Could you copy each line of the listing below that has the word "text"?

== Segment start ==

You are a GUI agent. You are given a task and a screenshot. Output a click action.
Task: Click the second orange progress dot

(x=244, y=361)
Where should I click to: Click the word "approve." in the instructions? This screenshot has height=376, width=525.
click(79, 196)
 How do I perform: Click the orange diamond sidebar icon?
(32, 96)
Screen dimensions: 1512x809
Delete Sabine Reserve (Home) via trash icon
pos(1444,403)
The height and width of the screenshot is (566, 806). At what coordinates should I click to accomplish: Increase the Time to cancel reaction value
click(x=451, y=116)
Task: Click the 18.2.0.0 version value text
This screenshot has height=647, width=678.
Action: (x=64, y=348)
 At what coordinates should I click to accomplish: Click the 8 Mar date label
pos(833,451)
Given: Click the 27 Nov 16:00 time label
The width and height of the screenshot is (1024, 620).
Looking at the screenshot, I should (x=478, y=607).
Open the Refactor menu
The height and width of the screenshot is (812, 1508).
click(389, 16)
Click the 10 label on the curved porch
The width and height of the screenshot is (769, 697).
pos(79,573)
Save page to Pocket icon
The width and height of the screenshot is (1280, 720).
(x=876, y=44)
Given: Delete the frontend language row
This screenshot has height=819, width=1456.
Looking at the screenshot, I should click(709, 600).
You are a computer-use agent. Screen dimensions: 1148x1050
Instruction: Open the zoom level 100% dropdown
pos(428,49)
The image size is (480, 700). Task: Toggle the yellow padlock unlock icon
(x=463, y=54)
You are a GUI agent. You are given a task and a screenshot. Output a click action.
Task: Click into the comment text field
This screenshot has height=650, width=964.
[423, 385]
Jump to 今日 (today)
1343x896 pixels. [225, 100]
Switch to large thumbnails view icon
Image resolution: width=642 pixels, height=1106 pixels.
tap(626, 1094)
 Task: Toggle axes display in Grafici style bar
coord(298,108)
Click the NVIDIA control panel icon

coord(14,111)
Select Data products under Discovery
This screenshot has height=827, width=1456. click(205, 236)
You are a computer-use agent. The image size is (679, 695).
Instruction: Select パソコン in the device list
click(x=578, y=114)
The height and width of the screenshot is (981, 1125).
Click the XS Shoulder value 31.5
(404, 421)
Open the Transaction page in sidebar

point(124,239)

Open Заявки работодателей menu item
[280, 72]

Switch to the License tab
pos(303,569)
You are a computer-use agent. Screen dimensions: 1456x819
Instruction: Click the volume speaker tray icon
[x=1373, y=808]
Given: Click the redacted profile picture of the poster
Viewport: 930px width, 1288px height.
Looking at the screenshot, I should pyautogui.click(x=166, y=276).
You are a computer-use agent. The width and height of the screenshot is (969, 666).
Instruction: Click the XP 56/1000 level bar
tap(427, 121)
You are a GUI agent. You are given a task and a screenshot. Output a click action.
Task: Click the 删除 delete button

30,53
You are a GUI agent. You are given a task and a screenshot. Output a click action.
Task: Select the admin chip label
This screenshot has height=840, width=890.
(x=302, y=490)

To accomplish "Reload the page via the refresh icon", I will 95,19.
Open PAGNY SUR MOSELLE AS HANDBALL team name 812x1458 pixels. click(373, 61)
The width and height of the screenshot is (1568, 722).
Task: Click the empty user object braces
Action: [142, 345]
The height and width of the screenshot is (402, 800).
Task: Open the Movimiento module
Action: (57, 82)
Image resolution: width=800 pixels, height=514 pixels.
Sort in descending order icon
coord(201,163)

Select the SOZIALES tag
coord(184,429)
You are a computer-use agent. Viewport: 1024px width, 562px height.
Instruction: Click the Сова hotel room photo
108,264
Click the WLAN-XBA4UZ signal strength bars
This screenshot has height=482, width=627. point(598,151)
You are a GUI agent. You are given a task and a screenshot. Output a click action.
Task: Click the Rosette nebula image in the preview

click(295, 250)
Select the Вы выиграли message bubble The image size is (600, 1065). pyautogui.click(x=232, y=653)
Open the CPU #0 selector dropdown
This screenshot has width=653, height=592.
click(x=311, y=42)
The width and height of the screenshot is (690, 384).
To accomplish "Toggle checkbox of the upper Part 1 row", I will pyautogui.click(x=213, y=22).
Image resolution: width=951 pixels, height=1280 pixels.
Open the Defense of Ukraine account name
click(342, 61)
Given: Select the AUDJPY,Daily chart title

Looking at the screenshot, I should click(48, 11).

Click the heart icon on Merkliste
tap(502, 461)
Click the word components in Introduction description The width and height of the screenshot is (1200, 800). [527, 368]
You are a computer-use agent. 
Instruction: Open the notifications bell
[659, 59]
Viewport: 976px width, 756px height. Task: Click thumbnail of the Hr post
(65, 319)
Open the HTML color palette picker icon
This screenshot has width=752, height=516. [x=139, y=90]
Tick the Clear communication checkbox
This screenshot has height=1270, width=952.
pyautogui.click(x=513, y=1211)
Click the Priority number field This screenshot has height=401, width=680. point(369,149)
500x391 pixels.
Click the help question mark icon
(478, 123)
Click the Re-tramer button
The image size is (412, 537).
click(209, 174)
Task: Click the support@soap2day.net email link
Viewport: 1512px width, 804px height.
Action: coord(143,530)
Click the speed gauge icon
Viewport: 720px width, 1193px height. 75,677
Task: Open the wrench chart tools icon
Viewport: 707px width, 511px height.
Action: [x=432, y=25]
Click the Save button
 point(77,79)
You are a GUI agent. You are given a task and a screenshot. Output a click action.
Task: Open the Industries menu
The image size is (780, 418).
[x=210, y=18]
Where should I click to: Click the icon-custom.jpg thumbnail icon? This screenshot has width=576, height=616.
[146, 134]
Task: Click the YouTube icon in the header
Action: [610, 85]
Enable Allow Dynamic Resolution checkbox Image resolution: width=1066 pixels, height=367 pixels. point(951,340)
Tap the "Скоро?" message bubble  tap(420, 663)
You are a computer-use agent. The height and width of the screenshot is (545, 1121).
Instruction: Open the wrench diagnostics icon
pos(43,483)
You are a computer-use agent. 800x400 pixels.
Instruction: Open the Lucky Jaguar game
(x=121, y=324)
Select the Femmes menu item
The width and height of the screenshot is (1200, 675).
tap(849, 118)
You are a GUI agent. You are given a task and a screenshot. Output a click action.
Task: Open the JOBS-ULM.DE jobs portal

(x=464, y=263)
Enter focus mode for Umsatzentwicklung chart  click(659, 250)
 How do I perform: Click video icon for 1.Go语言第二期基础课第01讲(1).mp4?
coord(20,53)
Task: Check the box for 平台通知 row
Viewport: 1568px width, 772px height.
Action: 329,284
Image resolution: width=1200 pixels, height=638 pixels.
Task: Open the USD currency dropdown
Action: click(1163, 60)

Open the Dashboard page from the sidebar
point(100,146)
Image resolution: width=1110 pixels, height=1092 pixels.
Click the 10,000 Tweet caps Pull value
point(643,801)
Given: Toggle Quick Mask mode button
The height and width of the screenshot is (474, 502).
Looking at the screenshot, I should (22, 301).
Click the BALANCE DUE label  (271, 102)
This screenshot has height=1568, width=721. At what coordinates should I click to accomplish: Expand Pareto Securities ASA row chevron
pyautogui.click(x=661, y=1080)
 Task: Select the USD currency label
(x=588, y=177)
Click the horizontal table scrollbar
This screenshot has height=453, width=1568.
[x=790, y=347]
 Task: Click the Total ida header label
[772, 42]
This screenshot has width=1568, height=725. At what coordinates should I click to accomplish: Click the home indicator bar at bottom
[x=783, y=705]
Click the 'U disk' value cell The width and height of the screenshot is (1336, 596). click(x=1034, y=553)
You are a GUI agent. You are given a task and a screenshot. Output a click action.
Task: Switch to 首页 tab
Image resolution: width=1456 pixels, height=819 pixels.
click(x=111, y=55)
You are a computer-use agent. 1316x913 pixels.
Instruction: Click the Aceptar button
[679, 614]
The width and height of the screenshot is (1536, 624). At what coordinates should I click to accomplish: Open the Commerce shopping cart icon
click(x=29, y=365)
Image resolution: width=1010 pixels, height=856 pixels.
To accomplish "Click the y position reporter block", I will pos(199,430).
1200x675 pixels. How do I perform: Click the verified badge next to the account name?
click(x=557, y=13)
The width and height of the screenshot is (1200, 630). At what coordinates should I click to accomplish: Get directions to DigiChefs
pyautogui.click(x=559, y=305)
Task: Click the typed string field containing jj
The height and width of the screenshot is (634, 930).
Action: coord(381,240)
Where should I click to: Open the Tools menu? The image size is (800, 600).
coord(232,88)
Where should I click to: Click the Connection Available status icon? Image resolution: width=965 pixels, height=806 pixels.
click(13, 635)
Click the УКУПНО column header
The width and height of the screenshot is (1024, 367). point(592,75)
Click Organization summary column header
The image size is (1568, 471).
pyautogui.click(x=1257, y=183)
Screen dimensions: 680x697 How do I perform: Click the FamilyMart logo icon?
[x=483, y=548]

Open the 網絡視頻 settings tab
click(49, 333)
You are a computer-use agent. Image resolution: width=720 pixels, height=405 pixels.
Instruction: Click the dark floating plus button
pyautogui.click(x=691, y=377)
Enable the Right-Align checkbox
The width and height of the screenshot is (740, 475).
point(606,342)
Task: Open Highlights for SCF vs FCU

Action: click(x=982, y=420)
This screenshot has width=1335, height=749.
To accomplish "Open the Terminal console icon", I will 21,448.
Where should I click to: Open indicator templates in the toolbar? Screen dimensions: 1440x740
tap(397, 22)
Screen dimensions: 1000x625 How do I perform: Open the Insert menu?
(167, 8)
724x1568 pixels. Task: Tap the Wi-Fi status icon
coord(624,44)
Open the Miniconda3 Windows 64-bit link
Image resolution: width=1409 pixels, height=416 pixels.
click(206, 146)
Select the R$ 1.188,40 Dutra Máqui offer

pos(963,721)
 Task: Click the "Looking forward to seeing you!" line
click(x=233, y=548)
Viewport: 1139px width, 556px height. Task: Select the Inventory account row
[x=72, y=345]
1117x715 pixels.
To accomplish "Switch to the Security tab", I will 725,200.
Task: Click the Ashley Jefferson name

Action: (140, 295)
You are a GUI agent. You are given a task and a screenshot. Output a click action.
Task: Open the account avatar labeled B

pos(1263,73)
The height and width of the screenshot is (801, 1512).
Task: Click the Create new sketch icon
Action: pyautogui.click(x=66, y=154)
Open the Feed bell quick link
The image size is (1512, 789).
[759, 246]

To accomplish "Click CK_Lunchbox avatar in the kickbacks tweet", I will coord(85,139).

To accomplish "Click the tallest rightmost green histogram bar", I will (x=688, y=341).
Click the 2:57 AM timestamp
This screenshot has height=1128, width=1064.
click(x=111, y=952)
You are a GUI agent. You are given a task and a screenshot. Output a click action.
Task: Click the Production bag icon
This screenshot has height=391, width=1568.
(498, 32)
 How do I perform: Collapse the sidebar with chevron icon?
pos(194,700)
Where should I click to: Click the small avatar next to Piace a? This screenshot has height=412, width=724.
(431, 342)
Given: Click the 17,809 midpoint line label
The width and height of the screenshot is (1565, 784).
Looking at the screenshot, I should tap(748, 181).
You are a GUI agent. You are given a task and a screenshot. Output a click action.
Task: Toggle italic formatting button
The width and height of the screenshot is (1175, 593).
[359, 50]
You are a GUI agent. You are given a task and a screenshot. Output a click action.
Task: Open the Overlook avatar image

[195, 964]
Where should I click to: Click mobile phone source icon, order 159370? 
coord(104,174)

== Segment end ==

Written solution:
Task: Click the 18.2.0.0 version value text
Task: Click into the comment text field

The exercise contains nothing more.